Exercise directions: Copy out the items below, putting "screen agent" wherever "GUI agent" occurs and leaving everything else unchanged.

-- START OF Provided material --

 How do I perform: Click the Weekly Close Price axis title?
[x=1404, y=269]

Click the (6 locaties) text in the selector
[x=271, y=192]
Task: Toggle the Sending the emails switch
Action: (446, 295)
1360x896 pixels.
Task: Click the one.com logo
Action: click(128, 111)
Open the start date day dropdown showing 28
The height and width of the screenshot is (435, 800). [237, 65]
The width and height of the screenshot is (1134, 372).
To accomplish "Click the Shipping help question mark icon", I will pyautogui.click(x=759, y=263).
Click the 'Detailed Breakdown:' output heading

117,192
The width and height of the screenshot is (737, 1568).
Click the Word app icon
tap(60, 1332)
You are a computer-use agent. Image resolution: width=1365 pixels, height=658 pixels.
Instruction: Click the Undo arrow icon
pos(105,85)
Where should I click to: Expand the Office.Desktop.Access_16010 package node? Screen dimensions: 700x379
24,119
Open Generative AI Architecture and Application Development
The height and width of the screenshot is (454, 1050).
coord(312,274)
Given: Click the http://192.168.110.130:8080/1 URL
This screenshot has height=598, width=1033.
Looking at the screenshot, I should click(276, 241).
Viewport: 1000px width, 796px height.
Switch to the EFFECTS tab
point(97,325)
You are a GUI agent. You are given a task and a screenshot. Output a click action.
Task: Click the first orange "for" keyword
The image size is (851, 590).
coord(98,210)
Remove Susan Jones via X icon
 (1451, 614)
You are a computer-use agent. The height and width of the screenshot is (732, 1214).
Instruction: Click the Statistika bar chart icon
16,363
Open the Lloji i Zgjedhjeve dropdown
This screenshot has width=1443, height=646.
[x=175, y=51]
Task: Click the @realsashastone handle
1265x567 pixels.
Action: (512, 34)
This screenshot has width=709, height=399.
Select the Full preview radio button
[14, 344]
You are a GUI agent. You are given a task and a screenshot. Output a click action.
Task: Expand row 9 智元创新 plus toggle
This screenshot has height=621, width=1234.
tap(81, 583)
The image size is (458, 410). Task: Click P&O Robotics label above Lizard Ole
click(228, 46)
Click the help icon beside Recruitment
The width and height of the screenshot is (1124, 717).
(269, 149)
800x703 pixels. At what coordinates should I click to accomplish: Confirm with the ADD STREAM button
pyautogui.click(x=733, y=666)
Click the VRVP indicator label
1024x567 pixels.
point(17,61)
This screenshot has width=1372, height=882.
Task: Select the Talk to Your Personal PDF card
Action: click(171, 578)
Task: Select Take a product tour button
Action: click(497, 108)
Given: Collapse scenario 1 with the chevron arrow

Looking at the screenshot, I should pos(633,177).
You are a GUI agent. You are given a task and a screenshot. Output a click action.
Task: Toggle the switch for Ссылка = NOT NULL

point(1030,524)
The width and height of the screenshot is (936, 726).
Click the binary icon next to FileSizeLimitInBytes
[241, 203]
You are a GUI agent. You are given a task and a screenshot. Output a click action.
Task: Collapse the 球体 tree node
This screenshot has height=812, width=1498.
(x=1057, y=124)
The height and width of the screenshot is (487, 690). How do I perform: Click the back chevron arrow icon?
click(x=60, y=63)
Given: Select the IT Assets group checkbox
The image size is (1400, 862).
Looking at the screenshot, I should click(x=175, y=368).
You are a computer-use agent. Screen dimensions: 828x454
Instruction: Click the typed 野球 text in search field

-- END OF Provided material --

Completed task:
 How do I perform: Click the Weekly Close Price axis title?
[x=1404, y=269]

Click the (6 locaties) text in the selector
[x=271, y=192]
Task: Toggle the Sending the emails switch
Action: (446, 295)
1360x896 pixels.
Task: Click the one.com logo
Action: click(128, 111)
Open the start date day dropdown showing 28
The height and width of the screenshot is (435, 800). [237, 65]
The width and height of the screenshot is (1134, 372).
To accomplish "Click the Shipping help question mark icon", I will pyautogui.click(x=759, y=263).
Click the 'Detailed Breakdown:' output heading

117,192
The width and height of the screenshot is (737, 1568).
Click the Word app icon
tap(60, 1332)
You are a computer-use agent. Image resolution: width=1365 pixels, height=658 pixels.
Instruction: Click the Undo arrow icon
pos(105,85)
Where should I click to: Expand the Office.Desktop.Access_16010 package node? Screen dimensions: 700x379
24,119
Open Generative AI Architecture and Application Development
The height and width of the screenshot is (454, 1050).
coord(312,274)
Given: Click the http://192.168.110.130:8080/1 URL
This screenshot has height=598, width=1033.
Looking at the screenshot, I should click(276, 241).
Viewport: 1000px width, 796px height.
Switch to the EFFECTS tab
point(97,325)
You are a screen agent. You are given a task and a screenshot. Output a click action.
Task: Click the first orange "for" keyword
The image size is (851, 590).
coord(98,210)
Remove Susan Jones via X icon
 (1451, 614)
You are a computer-use agent. The height and width of the screenshot is (732, 1214).
Instruction: Click the Statistika bar chart icon
16,363
Open the Lloji i Zgjedhjeve dropdown
This screenshot has width=1443, height=646.
[x=175, y=51]
Task: Click the @realsashastone handle
1265x567 pixels.
Action: (512, 34)
This screenshot has width=709, height=399.
Select the Full preview radio button
[14, 344]
You are a screen agent. You are given a task and a screenshot. Output a click action.
Task: Expand row 9 智元创新 plus toggle
This screenshot has height=621, width=1234.
tap(81, 583)
The image size is (458, 410). Task: Click P&O Robotics label above Lizard Ole
click(228, 46)
Click the help icon beside Recruitment
The width and height of the screenshot is (1124, 717).
(269, 149)
800x703 pixels. At what coordinates should I click to accomplish: Confirm with the ADD STREAM button
pyautogui.click(x=733, y=666)
Click the VRVP indicator label
1024x567 pixels.
point(17,61)
This screenshot has width=1372, height=882.
Task: Select the Talk to Your Personal PDF card
Action: click(171, 578)
Task: Select Take a product tour button
Action: click(497, 108)
Given: Collapse scenario 1 with the chevron arrow

Looking at the screenshot, I should pos(633,177).
You are a screen agent. You are given a task and a screenshot. Output a click action.
Task: Toggle the switch for Ссылка = NOT NULL

point(1030,524)
The width and height of the screenshot is (936, 726).
Click the binary icon next to FileSizeLimitInBytes
[241, 203]
You are a screen agent. You are given a task and a screenshot. Output a click action.
Task: Collapse the 球体 tree node
This screenshot has height=812, width=1498.
(x=1057, y=124)
The height and width of the screenshot is (487, 690). How do I perform: Click the back chevron arrow icon?
click(x=60, y=63)
Given: Select the IT Assets group checkbox
The image size is (1400, 862).
Looking at the screenshot, I should click(x=175, y=368).
You are a computer-use agent. Screen dimensions: 828x454
Instruction: Click the typed 野球 text in search field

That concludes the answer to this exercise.